Author | M. Martínez Euklidiadas
Cities of the future are expected to be full of all types of self-driving vehicles). The technology has practically been developed already, however, that is not the issue with self-driving cars in cities. The main problem is which ethics should be applied, how should they be programmed or how should responsibility be distributed in the event of an accident. Who is at fault if someone is run over?
Ethics for self-driving cars? Of course, but which ones?
All vehicle manufacturers working on self-driving vehicles coincide in that ethics are required when programming self-driving cars, particularly in city centers. Furthermore, some countries will require them before issuing vehicle registration documents. The United States, Singapore, Korea or China are some of the countries with vehicles in the test phase. The main problem we have as a society is that there is not even a single ethical framework and we are not exactly sure how to program it.
The theory of ethical decisions
Let us imagine that we have access to advanced mathematics and a way of translating ethical concepts into a software code. We are, therefore, capable of implementing machine ethics. The issue is choosing the particular ethics required. Can we minimize the damage? That of the driver or other users? These and a few thousand other associated questions need to be addressed in order to program thousands of cars to drive around cities.
To shed a little light on the debate, the MIT Media Lab designed an exercise called ‘Moral Machine’, which generated a series of scenarios in which spectators had to choose one. The result? There is not just one ethical principle, there are many. And one is no better than the rest. There are some that are regionally more accepted. But there is not a universal ethical principle.
How to program rational moral reasoning
Let’s suppose that we know which moral principle to program. How do we do it? Expert systems must be programmed to the very last detail and they are not flexible; and AI-based systems are black boxes in which it is not possible to determine how the car made the decision. Without that information, how will we know who is to blame in the event of an accident?
Accountability and responsibility
"The responsibility of program authors may be imposed. The traceability of the code development must be guaranteed", according to José Ignacio Latorre, an AI expert, in the book ‘Ética para las máquinas’ (Ethics for Machines) (2019). Accountability is imperative in self-driving.

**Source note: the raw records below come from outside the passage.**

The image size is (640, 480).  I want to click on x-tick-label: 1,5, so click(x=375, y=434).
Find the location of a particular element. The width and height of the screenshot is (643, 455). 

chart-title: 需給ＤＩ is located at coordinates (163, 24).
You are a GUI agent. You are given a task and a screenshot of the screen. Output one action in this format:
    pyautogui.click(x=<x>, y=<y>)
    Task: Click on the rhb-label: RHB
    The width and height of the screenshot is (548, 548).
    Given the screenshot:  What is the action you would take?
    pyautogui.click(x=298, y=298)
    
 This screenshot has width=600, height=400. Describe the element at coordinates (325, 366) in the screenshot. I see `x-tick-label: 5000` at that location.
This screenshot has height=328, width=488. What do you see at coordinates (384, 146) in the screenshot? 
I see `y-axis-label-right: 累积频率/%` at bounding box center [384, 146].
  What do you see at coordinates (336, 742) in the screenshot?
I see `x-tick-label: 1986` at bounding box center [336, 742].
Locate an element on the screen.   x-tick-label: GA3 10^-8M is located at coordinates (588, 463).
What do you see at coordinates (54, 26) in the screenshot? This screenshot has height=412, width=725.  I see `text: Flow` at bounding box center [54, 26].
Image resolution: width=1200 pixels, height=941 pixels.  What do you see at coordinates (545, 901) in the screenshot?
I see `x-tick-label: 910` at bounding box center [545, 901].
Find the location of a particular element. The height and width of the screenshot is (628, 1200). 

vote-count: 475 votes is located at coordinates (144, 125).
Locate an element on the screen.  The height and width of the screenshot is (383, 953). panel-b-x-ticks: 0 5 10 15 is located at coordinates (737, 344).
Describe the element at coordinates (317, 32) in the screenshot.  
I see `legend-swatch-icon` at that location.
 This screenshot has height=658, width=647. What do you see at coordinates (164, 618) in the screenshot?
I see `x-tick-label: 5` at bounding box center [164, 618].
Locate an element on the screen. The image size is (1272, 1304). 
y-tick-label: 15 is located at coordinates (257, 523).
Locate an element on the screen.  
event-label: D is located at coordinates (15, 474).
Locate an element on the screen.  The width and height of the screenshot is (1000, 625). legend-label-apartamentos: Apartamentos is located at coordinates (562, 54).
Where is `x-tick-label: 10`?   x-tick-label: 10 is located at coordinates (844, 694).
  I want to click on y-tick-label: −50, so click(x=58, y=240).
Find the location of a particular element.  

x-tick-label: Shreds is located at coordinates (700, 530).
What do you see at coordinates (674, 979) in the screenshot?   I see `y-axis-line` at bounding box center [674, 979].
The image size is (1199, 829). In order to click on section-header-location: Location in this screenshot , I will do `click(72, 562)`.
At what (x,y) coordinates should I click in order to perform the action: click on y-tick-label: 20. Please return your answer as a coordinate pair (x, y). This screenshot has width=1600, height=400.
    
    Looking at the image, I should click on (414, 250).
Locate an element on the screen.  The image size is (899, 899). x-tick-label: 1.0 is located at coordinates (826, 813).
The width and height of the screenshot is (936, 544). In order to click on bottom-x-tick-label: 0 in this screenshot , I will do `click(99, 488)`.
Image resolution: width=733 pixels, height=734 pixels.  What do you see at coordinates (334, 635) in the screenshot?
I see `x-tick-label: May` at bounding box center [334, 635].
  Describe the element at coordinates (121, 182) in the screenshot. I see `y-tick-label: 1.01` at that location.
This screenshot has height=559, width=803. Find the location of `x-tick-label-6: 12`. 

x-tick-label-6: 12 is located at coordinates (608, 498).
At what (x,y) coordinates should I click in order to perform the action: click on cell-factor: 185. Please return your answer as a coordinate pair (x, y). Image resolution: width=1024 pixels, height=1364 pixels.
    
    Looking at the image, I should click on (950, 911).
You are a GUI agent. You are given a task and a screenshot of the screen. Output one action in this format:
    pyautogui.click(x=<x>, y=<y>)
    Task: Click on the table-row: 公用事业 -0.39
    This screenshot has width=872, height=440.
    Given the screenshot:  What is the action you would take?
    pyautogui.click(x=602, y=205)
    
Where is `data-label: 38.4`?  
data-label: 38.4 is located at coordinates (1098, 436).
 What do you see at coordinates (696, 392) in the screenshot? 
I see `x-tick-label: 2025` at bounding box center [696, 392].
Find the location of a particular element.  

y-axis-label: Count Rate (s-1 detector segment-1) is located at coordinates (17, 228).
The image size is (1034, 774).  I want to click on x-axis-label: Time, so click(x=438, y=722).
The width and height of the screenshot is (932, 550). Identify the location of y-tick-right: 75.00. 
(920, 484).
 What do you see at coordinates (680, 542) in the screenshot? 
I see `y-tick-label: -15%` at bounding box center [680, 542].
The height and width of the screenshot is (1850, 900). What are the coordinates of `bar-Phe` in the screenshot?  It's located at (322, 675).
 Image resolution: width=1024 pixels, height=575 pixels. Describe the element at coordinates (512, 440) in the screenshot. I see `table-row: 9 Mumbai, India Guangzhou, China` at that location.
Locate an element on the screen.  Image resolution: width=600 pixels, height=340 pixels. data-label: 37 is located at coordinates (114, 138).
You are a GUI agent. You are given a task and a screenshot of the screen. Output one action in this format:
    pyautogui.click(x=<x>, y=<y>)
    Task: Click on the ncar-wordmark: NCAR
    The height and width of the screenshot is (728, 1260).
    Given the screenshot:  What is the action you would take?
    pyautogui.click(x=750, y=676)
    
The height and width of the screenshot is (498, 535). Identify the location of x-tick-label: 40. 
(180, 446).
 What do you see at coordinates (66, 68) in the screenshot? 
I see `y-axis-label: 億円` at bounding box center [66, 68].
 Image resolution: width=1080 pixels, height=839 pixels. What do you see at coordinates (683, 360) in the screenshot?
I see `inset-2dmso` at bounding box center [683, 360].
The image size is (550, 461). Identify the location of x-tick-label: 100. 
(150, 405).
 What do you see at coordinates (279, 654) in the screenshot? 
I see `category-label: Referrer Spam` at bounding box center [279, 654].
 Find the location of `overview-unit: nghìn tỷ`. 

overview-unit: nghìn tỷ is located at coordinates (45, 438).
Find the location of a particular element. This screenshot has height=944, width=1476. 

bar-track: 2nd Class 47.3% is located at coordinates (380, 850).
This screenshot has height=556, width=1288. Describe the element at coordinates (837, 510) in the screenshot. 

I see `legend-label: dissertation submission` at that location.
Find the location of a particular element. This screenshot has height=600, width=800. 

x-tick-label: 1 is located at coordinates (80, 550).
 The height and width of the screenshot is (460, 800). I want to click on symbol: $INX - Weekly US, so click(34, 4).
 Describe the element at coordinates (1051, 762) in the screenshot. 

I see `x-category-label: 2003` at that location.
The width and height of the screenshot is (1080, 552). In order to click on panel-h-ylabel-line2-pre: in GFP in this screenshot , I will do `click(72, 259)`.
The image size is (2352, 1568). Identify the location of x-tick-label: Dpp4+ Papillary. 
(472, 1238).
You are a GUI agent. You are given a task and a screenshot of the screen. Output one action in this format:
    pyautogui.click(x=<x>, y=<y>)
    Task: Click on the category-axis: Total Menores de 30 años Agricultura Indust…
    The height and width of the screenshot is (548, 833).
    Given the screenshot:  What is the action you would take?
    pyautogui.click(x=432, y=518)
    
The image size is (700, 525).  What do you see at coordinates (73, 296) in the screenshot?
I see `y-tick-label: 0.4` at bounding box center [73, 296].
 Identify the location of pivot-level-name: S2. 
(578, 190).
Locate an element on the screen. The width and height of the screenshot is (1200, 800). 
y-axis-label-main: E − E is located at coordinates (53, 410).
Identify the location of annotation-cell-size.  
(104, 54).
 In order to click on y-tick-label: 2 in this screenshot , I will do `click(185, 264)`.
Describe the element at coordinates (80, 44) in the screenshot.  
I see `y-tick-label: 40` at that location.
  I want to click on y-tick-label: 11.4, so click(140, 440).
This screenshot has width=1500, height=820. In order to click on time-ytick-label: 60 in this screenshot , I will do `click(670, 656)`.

A few years ago, the American justice system found a woman guilty of negligent homicide, when in March 2018, she was driving a Uber vehicle with the automatic driving functions disabled. The case was extremely complicated, but the driver was declared guilty of having ‘switched off’ the semi-autonomous car’s mind. And what if it was turned on?
It is likely that there will be some form of shared responsibility in self-driving vehicles similar to the system that exists in construction. In this area of responsibility, it is divided between the construction company, the engineering that developed the plans or the project management, among others. Because, if a self-driving car hits someone, the blame is distributed among the stakeholders:
● The road designers in cities
● The road executors
● If applicable, the designers of smart roads
● Vehicle manufacturer
● Vehicle designers
● AI programmers
● Drivers (if any)
● The behavior of the victim prior to the accident
These roles are subdivided, in turn, between hundreds or thousands of people, therefore, it is essential to govern, through laws, the degree of responsibility of each of the stakeholders when self-driving cars are driving around cities.